DATA RECORDS below:
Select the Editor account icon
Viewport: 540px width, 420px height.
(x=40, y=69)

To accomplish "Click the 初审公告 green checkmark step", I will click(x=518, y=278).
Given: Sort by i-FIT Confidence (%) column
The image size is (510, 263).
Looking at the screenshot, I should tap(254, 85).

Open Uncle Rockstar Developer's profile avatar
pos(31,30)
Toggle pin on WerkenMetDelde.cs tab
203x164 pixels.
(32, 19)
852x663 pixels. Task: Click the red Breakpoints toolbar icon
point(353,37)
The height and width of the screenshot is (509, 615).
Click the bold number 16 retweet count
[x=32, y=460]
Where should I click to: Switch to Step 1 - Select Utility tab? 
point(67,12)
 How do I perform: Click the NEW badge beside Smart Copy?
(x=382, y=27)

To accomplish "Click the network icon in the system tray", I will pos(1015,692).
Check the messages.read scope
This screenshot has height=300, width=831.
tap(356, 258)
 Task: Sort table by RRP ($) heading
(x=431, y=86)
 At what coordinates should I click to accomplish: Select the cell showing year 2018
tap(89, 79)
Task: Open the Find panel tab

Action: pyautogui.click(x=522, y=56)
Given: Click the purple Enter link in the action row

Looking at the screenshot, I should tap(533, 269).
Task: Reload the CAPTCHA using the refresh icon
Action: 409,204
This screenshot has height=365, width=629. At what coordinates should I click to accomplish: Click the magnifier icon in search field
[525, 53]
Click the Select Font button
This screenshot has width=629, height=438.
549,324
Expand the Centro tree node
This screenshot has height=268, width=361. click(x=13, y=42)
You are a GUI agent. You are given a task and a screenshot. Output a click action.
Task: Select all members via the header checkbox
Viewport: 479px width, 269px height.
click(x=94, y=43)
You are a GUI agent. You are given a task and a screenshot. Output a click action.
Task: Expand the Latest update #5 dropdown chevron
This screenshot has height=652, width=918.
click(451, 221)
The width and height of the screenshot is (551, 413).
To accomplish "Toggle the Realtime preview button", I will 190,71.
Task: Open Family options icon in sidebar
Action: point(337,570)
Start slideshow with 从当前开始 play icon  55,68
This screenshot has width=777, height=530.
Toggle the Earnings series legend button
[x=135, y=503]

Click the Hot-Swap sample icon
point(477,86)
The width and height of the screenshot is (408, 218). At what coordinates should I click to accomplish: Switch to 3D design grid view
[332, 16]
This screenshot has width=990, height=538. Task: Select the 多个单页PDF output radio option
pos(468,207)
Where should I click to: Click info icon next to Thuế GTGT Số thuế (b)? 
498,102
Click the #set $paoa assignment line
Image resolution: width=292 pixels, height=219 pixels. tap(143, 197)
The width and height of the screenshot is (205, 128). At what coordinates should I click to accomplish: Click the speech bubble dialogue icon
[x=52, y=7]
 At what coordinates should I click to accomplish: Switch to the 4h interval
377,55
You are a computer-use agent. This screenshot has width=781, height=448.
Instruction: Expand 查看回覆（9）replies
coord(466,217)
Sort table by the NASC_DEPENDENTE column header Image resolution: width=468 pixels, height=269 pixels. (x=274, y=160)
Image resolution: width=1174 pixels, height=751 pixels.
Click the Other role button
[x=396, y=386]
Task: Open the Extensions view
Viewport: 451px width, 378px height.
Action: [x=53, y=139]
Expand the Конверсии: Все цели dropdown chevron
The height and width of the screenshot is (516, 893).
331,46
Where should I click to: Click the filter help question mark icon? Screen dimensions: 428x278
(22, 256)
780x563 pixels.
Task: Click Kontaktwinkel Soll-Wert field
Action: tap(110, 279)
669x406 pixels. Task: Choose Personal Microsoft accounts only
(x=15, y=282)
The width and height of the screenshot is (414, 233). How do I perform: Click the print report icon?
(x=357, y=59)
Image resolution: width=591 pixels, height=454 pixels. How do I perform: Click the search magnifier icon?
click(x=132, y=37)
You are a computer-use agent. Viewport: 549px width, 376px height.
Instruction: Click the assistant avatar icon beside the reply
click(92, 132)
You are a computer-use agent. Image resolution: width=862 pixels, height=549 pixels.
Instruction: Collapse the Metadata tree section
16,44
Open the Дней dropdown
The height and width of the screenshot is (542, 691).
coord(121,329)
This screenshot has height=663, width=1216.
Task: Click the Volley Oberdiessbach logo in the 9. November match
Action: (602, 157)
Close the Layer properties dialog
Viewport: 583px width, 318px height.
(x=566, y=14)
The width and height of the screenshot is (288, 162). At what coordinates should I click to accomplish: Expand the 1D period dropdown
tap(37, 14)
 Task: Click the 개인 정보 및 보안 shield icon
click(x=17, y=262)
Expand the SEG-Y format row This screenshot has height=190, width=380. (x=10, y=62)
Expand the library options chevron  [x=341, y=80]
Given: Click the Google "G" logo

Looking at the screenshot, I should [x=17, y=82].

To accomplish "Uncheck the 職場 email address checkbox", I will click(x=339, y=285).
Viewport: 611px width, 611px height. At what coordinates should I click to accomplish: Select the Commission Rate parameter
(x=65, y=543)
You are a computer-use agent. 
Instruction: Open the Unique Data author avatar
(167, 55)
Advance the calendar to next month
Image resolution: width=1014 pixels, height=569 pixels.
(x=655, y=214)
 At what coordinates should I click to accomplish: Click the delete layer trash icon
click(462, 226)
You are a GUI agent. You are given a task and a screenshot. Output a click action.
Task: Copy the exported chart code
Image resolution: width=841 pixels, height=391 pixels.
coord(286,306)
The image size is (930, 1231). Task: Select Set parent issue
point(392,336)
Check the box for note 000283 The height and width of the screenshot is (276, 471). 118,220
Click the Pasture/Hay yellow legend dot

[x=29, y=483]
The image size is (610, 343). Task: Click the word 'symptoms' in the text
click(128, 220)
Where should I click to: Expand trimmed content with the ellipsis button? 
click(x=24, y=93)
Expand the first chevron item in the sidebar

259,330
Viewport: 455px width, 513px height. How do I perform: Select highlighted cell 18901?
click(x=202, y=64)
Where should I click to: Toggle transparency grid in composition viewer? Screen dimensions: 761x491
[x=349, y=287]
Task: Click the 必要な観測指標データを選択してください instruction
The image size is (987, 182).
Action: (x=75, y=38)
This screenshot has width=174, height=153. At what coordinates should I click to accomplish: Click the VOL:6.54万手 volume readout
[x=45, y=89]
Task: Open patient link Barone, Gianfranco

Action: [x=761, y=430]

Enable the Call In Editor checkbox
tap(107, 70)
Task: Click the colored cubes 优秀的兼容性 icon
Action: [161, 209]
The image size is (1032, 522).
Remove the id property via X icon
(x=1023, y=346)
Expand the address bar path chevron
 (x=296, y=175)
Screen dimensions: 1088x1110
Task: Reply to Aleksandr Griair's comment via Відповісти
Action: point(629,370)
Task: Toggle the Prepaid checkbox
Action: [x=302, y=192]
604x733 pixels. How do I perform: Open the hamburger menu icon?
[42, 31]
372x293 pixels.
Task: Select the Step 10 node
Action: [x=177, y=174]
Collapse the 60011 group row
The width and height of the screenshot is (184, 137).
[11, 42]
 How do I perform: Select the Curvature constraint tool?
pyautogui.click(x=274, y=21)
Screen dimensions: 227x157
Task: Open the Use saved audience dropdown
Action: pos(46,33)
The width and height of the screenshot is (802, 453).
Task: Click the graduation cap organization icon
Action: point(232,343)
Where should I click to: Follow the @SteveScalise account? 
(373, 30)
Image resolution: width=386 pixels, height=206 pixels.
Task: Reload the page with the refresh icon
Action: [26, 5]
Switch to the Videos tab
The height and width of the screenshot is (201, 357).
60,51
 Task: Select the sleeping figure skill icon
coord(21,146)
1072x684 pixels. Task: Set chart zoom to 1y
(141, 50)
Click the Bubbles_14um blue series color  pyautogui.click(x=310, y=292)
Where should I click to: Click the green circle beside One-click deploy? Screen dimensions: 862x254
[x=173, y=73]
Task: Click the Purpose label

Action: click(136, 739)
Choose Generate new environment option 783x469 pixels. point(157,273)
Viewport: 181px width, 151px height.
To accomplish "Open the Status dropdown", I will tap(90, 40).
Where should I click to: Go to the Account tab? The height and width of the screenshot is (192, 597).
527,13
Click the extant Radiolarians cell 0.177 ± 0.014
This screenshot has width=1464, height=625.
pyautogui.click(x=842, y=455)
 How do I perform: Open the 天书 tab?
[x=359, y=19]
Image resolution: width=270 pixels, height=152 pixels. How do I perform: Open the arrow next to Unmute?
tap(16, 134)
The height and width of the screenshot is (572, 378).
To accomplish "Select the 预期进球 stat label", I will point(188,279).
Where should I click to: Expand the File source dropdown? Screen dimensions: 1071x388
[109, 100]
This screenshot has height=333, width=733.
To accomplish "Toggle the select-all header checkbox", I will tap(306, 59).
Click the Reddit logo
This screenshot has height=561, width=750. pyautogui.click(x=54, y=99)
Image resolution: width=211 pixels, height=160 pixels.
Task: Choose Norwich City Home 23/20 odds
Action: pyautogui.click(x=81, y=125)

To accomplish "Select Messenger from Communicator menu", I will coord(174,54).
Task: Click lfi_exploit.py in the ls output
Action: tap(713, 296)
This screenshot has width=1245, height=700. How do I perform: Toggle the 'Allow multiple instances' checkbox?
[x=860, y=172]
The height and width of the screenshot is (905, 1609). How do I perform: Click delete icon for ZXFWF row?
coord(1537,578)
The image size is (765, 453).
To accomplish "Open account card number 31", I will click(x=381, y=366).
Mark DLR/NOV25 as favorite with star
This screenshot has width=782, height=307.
End of DATA RECORDS.
*EXERCISE DESCRIPTION*:
From the entries above, copy every line containing the word "header".

*EXERCISE ANSWER*:
Task: Select all members via the header checkbox
Sort table by the NASC_DEPENDENTE column header Image resolution: width=468 pixels, height=269 pixels. (x=274, y=160)
To accomplish "Toggle the select-all header checkbox", I will tap(306, 59).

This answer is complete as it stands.